▸ **Extrait choisi**:
§

2.3. Le rôle de la presse généraliste.

Un dernier élément décisif caractérise le rapport à la mode et son évolution depuis les années 1990. En effet, l’engouement pour ces quartiers et l’attractivité produite par les gays dépassent progressivement la seule audience homosexuelle : c’est la grande nouveauté de la seconde moitié des années 1990.

Le décloisonnement des univers homos et hétéros se manifeste d’abord, de manière discrète, par le fait que les lieux à la mode comportent certes une bonne part de lieux gays, mais pas seulement. Au milieu des années 1990, le Marais et le Village font aussi l’événement au-delà des seuls lieux et des seuls événements gays. Cette tendance, on l’a déjà compris, est plus marquée dans le Marais que dans le Village, où la mixité est, de fait, moins présente. La presse gay s’intéresse alors à certains lieux et certains événements du quartier qui, sans être explicitement « gays », constituent des adresses et des sorties de choix. Certains commerces du Marais sont ainsi valorisés dans la presse gay parisienne des années 1995-2005. On peut citer la boutique de thé Mariage Frères, les cinémas du quartier, les terrasses non gays de la place du Marché Sainte-Catherine et le marché des Enfants-Rouges (3ème arrondissement). Souvent associés à des produits de qualité, de luxe, des ambiances agréables ou des références culturelles légitimes, ces lieux sont prisés par les gentrifieurs du quartier. Par exemple, Têtu consacre un long article à la rétrospective des photographes gays Pierre et Gilles à la Maison Européenne de la photograhie en 1996 (Têtu, n° 9, 1996). Le lieu n’est pas « gay » mais il est situé dans le Marais et constitue un exemple de lieu culturel ultra-légitime et très à la mode pour les férus de photographie et de culture. Si l’homosexualité déborde des seuls bars et commerces identitaires pour investir des lieux et des événements à la mode dans le quartier, l’image du Marais branché dépasse aussi, au moins ponctuellement, celle du Marais gay, y compris pour la presse gay.

§

▸ **Lignes de données**:
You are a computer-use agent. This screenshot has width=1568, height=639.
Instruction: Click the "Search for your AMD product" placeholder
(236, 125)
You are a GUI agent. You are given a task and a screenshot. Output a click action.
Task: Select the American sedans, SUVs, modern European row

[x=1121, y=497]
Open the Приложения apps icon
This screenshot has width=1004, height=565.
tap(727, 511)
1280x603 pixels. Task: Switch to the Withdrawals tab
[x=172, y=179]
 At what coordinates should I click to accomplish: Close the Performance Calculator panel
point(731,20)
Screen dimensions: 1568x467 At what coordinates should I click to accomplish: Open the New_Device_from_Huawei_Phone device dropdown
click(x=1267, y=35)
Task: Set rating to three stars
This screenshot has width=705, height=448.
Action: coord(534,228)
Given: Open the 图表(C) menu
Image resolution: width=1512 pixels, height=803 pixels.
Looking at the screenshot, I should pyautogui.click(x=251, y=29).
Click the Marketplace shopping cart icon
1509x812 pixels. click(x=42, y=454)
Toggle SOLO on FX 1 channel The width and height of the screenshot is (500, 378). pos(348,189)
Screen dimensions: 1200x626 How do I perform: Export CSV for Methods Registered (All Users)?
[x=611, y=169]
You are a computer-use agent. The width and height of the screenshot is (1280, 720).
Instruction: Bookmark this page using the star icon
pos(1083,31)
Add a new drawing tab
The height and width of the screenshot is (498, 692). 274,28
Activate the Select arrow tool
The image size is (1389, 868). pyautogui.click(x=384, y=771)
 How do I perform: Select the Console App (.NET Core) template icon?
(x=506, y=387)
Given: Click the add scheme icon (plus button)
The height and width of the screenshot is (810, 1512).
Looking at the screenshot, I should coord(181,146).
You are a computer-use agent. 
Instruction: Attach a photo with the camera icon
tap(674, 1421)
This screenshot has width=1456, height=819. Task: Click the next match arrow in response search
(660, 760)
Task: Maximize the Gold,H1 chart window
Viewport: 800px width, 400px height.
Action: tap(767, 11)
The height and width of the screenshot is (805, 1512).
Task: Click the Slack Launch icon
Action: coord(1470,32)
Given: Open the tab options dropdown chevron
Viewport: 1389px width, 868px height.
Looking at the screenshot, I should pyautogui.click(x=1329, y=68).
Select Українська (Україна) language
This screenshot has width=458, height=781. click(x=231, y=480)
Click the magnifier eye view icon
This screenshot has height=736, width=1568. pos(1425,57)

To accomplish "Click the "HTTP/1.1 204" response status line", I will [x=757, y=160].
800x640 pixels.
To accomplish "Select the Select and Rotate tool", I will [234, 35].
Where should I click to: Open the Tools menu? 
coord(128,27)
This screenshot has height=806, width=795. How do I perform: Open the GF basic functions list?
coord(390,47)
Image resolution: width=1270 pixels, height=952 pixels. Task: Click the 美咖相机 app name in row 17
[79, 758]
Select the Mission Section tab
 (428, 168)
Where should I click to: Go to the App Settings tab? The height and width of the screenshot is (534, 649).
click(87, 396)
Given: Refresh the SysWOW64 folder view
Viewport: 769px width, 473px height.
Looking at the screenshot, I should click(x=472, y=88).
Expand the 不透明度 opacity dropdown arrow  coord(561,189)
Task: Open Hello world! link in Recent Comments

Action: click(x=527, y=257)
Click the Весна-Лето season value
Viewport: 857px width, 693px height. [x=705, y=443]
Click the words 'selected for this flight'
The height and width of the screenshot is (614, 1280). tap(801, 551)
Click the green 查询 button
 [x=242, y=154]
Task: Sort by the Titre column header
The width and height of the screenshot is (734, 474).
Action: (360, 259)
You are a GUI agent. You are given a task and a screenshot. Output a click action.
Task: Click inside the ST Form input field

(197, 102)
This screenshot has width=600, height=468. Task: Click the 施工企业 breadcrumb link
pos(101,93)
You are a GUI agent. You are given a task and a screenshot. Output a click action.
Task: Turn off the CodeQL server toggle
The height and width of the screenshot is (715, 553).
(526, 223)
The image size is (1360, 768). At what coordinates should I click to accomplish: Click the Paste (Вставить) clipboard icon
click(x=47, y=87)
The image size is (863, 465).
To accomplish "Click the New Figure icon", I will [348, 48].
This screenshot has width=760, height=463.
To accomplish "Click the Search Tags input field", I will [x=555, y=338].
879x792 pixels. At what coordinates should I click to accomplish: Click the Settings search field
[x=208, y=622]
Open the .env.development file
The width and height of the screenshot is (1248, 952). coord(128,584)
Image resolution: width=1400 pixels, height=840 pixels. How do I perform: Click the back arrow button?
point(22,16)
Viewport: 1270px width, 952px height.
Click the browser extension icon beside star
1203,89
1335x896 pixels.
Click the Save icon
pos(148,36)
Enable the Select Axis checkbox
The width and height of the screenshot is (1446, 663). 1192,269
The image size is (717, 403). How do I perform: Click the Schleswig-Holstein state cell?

§

▸ **Travail demandé**:
1. Pouvez-vous recopier l'extrait sur le Marais de « 2.3. Le rôle » jusqu'à « des années 1990. », ces deux passages compris ?
2. Quelles lignes contiennent la chaîne « computer » ? Repérez-les et recopiez-les toutes, en tenant compte de la casse.
Les lignes n'ont aucun rapport avec l'extrait sur le Marais.

▸ **Solutions dans l'ordre**:
1.
2.3. Le rôle de la presse généraliste.

Un dernier élément décisif caractérise le rapport à la mode et son évolution depuis les années 1990. En effet, l’engouement pour ces quartiers et l’attractivité produite par les gays dépassent progressivement la seule audience homosexuelle : c’est la grande nouveauté de la seconde moitié des années 1990.

2.
You are a computer-use agent. This screenshot has width=1568, height=639.
You are a computer-use agent. The width and height of the screenshot is (1280, 720).
You are a computer-use agent. 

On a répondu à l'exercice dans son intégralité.